Saved data entries:
━━━━━━
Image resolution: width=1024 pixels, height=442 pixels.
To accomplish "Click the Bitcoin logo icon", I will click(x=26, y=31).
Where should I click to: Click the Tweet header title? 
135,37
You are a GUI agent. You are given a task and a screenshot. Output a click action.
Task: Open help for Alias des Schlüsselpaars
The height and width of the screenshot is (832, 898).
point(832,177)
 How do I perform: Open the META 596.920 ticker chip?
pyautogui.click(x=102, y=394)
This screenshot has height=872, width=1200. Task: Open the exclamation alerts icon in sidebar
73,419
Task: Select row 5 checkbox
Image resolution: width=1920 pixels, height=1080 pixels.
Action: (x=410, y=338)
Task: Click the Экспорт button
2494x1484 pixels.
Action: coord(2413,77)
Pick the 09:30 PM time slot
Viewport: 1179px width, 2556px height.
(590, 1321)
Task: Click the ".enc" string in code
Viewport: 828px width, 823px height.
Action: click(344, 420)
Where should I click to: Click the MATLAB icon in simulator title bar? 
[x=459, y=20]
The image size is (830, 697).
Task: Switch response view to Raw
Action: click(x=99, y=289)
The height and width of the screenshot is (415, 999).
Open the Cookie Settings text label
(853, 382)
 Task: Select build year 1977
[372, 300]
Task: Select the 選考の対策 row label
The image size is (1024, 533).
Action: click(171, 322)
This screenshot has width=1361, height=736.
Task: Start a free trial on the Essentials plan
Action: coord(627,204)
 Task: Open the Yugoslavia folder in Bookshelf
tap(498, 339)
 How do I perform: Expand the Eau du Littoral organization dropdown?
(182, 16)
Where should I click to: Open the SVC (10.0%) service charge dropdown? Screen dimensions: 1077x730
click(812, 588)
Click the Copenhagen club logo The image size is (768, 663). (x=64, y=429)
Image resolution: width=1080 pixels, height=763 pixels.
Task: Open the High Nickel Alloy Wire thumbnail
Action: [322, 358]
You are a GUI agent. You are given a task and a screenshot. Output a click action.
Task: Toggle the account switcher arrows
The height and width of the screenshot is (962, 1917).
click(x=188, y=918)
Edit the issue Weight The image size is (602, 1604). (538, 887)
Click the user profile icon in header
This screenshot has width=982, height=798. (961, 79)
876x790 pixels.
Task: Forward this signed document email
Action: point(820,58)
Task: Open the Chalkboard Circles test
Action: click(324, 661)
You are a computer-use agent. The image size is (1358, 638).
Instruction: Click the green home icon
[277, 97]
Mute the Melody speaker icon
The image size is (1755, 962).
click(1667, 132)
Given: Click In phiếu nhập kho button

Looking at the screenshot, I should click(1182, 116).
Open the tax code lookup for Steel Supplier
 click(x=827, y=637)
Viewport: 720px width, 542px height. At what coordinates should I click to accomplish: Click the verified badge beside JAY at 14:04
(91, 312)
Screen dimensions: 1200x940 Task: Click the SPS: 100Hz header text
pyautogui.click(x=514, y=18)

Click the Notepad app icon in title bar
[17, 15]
━━━━━━
Without omitting anything, output the entries exactly.

Image resolution: width=1024 pixels, height=442 pixels.
To accomplish "Click the Bitcoin logo icon", I will click(x=26, y=31).
Where should I click to: Click the Tweet header title? 
135,37
You are a GUI agent. You are given a task and a screenshot. Output a click action.
Task: Open help for Alias des Schlüsselpaars
The height and width of the screenshot is (832, 898).
point(832,177)
 How do I perform: Open the META 596.920 ticker chip?
pyautogui.click(x=102, y=394)
This screenshot has height=872, width=1200. Task: Open the exclamation alerts icon in sidebar
73,419
Task: Select row 5 checkbox
Image resolution: width=1920 pixels, height=1080 pixels.
Action: (x=410, y=338)
Task: Click the Экспорт button
2494x1484 pixels.
Action: coord(2413,77)
Pick the 09:30 PM time slot
Viewport: 1179px width, 2556px height.
(590, 1321)
Task: Click the ".enc" string in code
Viewport: 828px width, 823px height.
Action: click(344, 420)
Where should I click to: Click the MATLAB icon in simulator title bar? 
[x=459, y=20]
The image size is (830, 697).
Task: Switch response view to Raw
Action: click(x=99, y=289)
The height and width of the screenshot is (415, 999).
Open the Cookie Settings text label
(853, 382)
 Task: Select build year 1977
[372, 300]
Task: Select the 選考の対策 row label
The image size is (1024, 533).
Action: click(171, 322)
This screenshot has width=1361, height=736.
Task: Start a free trial on the Essentials plan
Action: coord(627,204)
 Task: Open the Yugoslavia folder in Bookshelf
tap(498, 339)
 How do I perform: Expand the Eau du Littoral organization dropdown?
(182, 16)
Where should I click to: Open the SVC (10.0%) service charge dropdown? Screen dimensions: 1077x730
click(812, 588)
Click the Copenhagen club logo The image size is (768, 663). (x=64, y=429)
Image resolution: width=1080 pixels, height=763 pixels.
Task: Open the High Nickel Alloy Wire thumbnail
Action: [322, 358]
You are a GUI agent. You are given a task and a screenshot. Output a click action.
Task: Toggle the account switcher arrows
The height and width of the screenshot is (962, 1917).
click(x=188, y=918)
Edit the issue Weight The image size is (602, 1604). (538, 887)
Click the user profile icon in header
This screenshot has width=982, height=798. (961, 79)
876x790 pixels.
Task: Forward this signed document email
Action: point(820,58)
Task: Open the Chalkboard Circles test
Action: click(324, 661)
You are a computer-use agent. The image size is (1358, 638).
Instruction: Click the green home icon
[277, 97]
Mute the Melody speaker icon
The image size is (1755, 962).
click(1667, 132)
Given: Click In phiếu nhập kho button

Looking at the screenshot, I should click(1182, 116).
Open the tax code lookup for Steel Supplier
 click(x=827, y=637)
Viewport: 720px width, 542px height. At what coordinates should I click to accomplish: Click the verified badge beside JAY at 14:04
(91, 312)
Screen dimensions: 1200x940 Task: Click the SPS: 100Hz header text
pyautogui.click(x=514, y=18)

Click the Notepad app icon in title bar
[17, 15]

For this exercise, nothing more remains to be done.